Medeniyetin peşinde beyhude koşuyorum. Yazıyorum, anlatıyorum, paylaşıyorum, dünya kadar yolu deniyorum ama boş. Koşu bandındaki dönen bantlar misali.
Aynı kalsa razıyım ama gitgide kötüye gidiyor. Her gün biraz daha medeniyetten uzaklaşıyoruz.
Sizde de öyle mi bilmiyorum, ama ben her gün trafikte bir aracım plakasını alıp şikayette bulunuyorum.
Yıl olmuş 2023, milenyum çağı deniyor bulunduğumuz çağa. Ama gel gör ki, insanlar 1900 den kalma.
Kuralsız, kitapsız insanlarla dolu her yanımız.
8 sene önce, içinde bulunduğum aracı kullanan bir hadsiz yüzünden trafiğe çıkamıyorum.
Tamamen bilinçsizce, hız yapılmaması gereken bir yolda basıp geçtiği için, aracımız takla attı. Ve ben o günde, o anda hapsoldum.
Trafik benim korkulu rüyam oldu.
Araba kullanmayı bırakın bir tarafa, iki kilometre giderken bile kalbim ağzımda.
Çünkü bir kendini bilmez trafiğe çıktı ve çok bildiğini iddia etti.
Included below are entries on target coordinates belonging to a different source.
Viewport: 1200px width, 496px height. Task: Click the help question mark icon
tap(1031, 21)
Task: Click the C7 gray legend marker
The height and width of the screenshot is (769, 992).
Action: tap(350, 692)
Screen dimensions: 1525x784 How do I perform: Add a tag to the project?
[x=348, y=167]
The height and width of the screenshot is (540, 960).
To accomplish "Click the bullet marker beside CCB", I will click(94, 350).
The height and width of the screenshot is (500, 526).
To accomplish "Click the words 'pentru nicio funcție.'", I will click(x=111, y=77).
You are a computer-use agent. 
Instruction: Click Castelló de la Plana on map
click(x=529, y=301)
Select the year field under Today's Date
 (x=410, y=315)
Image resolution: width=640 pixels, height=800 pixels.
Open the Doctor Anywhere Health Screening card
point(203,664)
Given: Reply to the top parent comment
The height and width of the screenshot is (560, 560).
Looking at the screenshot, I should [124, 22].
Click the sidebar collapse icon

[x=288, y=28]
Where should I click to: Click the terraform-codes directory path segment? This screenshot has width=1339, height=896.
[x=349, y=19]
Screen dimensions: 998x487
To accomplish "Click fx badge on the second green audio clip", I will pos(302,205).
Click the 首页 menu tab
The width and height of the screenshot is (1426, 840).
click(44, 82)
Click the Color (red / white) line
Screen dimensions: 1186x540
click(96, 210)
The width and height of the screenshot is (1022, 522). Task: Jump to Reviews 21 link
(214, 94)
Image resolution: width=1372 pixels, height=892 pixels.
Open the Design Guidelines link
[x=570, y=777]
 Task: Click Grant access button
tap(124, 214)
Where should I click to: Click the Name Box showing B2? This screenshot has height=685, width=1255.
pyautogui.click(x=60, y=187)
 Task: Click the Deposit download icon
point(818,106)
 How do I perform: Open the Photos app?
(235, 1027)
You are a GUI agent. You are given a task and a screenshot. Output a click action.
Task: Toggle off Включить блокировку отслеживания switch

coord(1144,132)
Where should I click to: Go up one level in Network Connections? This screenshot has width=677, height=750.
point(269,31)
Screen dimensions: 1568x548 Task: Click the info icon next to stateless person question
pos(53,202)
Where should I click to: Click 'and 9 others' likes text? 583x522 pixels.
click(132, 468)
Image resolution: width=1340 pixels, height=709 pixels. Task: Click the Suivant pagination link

Eğitimle falan da ilgisi yok bu işin. Bunu yapan adamın iki üniversite bitirdiğini söylemek isterim.
Okumakla eşeklik bitmiyor yani.
Birşey olmaz kafasıyla büyütülmüş çocukların yol açtığı dertler bunlar.
Kendi ülkemden başka hiçbir ülkede görmedim yasakların üstünde tepinmeyi marifet sananları.
Trafiğe çıkacaksa içmiyor Avrupalı. Bir kadeh içsen birşey olmaz diyorsun, tuhaf tuhaf bakıyor sana. Nasıl yani diyor, anlamıyor. Gerçekten anlamıyor ama. Dünyanın en saçma şeyini söylemiş birisi oluyorsun böylece.
Birşey yasaksa bir sebebi var diye bakıyorlar onlar.
Bir kural varsa uyulur diyor.
Mesela benim aracıma iki takla attıran aracı kullanan Hollandalıydı. Ve kuralına uygun yolunda gidiyordu. Ve neyse ki gidilmesi gerektiği gibi yavaş ilerliyordu.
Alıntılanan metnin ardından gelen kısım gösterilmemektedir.